§ **TASK TO COMPLETE**
Rewrite the rows below as a Markdown table with the columns "Number" and "Text", starting with the line containing "Given: Click the Max Pain Price stat heading" and continuing through the final row, and skip any blank lines.

§ **Source data**
## BEGIN

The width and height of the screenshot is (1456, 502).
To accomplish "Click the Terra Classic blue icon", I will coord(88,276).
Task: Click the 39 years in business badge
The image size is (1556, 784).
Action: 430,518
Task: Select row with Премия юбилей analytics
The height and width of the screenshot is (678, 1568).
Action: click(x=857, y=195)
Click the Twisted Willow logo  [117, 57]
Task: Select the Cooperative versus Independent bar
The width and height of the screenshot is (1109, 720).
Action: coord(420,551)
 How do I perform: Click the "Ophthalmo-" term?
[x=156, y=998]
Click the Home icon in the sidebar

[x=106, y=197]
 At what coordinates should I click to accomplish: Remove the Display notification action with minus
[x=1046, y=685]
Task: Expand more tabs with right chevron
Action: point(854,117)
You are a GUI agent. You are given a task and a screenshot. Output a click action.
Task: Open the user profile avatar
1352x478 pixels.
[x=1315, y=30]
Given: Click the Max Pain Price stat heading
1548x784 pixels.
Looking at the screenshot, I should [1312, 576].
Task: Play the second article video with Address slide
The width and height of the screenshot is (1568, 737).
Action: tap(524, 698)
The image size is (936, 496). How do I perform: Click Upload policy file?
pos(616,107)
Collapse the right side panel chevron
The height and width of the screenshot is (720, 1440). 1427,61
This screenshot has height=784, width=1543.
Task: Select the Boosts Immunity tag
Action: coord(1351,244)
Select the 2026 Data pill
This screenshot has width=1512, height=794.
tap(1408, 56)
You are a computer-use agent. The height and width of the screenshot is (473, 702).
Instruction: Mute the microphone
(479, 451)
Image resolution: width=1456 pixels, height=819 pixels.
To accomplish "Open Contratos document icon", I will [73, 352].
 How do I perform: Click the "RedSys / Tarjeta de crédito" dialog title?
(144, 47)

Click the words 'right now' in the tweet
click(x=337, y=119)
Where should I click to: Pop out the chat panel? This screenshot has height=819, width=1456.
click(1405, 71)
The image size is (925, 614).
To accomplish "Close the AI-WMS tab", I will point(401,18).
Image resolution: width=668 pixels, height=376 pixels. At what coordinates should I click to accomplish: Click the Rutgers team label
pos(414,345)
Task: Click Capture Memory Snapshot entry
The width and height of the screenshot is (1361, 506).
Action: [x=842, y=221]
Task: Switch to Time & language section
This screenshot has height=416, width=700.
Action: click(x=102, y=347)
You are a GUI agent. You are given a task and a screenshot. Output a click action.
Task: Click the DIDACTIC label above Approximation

## END

§ **RESULT FOR THIS EXERCISE**
| Number | Text |
|---|---|
| 1 | Given: Click the Max Pain Price stat heading |
| 2 | 1548x784 pixels. |
| 3 | Looking at the screenshot, I should [1312, 576]. |
| 4 | Task: Play the second article video with Address slide |
| 5 | The width and height of the screenshot is (1568, 737). |
| 6 | Action: tap(524, 698) |
| 7 | The image size is (936, 496). How do I perform: Click Upload policy file? |
| 8 | pos(616,107) |
| 9 | Collapse the right side panel chevron |
| 10 | The height and width of the screenshot is (720, 1440). 1427,61 |
| 11 | This screenshot has height=784, width=1543. |
| 12 | Task: Select the Boosts Immunity tag |
| 13 | Action: coord(1351,244) |
| 14 | Select the 2026 Data pill |
| 15 | This screenshot has width=1512, height=794. |
| 16 | tap(1408, 56) |
| 17 | You are a computer-use agent. The height and width of the screenshot is (473, 702). |
| 18 | Instruction: Mute the microphone |
| 19 | (479, 451) |
| 20 | Image resolution: width=1456 pixels, height=819 pixels. |
| 21 | To accomplish "Open Contratos document icon", I will [73, 352]. |
| 22 |  How do I perform: Click the "RedSys / Tarjeta de crédito" dialog title? |
| 23 | (144, 47) |
| 24 | Click the words 'right now' in the tweet |
| 25 | click(x=337, y=119) |
| 26 | Where should I click to: Pop out the chat panel? This screenshot has height=819, width=1456. |
| 27 | click(1405, 71) |
| 28 | The image size is (925, 614). |
| 29 | To accomplish "Close the AI-WMS tab", I will point(401,18). |
| 30 | Image resolution: width=668 pixels, height=376 pixels. At what coordinates should I click to accomplish: Click the Rutgers team label |
| 31 | pos(414,345) |
| 32 | Task: Click Capture Memory Snapshot entry |
| 33 | The width and height of the screenshot is (1361, 506). |
| 34 | Action: [x=842, y=221] |
| 35 | Task: Switch to Time & language section |
| 36 | This screenshot has height=416, width=700. |
| 37 | Action: click(x=102, y=347) |
| 38 | You are a GUI agent. You are given a task and a screenshot. Output a click action. |
| 39 | Task: Click the DIDACTIC label above Approximation |